If you draw this on a number line, you'll see that the numbers that fit both rules are the ones between 4 and 7.
So, the answer is `4 < x < 7`. Yay!

Alternative answer

Answer: 4 < x < 7 Explain
This is a question about logarithmic inequalities . The solving step is:

First things first, we have to make sure that the numbers inside our `log` functions are positive! That's a super important rule for logs.
So, `x - 4` must be bigger than 0, which means `x > 4`.
And `x` must be bigger than 0.
If `x` is already bigger than `4`, then it's definitely bigger than `0` too! So, our main restriction is `x > 4`. We'll keep that in mind for the end.

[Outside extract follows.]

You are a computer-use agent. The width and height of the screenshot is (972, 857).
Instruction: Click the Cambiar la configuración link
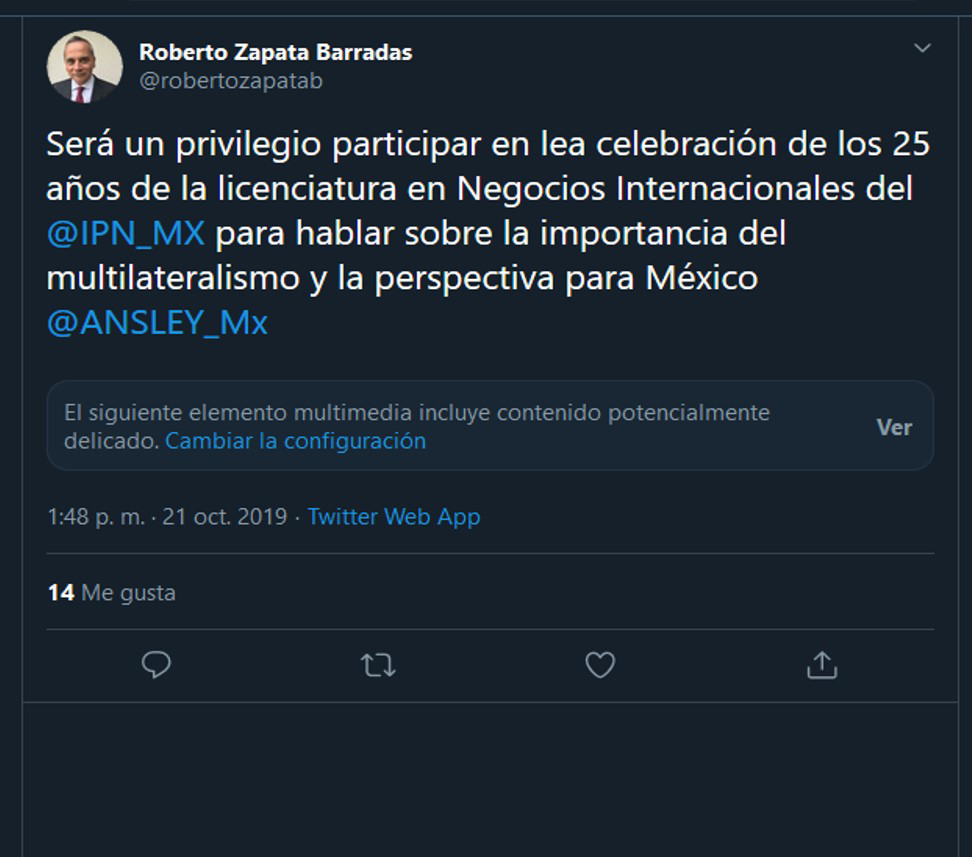click(x=295, y=441)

Next, we can use a cool property of logarithms: when you add logs, you can multiply the numbers inside them. It's like `log A + log B = log (A * B)`.
So, `log (x - 4) + log x` becomes `log ((x - 4) * x)`.
This simplifies to `log (x^2 - 4x)`.
Now, our inequality looks like: `log (x^2 - 4x) < log 21`.

Since the `log` functions have the same base (usually 10 or 'e', and they're both bigger than 1), if `log` of one thing is less than `log` of another, then the first thing must be less than the second thing.
So, `x^2 - 4x` must be less than `21`.

Let's move the `21` to the other side to make it easier to solve:
`x^2 - 4x - 21 < 0`.

To figure this out, let's pretend for a moment it's an equals sign: `x^2 - 4x - 21 = 0`.
We can solve this by finding two numbers that multiply to `-21` and add up to `-4`.
Those numbers are `-7` and `3`! (Because `-7 * 3 = -21` and `-7 + 3 = -4`).
So, we can rewrite `(x - 7)(x + 3) = 0`.
This means `x` could be `7` or `x` could be `-3`.

Now, think about the graph of `y = x^2 - 4x - 21`. It's a parabola that opens upwards (like a "U" shape).
Since we want `x^2 - 4x - 21` to be *less than 0*, we're looking for the part of the "U" shape that is *below* the x-axis.
This happens between the two points we found, `-3` and `7`.
So, from this part, we get `-3 < x < 7`.

BUT DON'T FORGET! Remember that super important rule from the very beginning? We said `x` *must* be greater than `4`.
So, we have two conditions:
1. `x > 4`
2. `-3 < x < 7`

If we combine these, the only numbers that satisfy both conditions are those between `4` and `7`.
So, our final answer is `4 < x < 7`.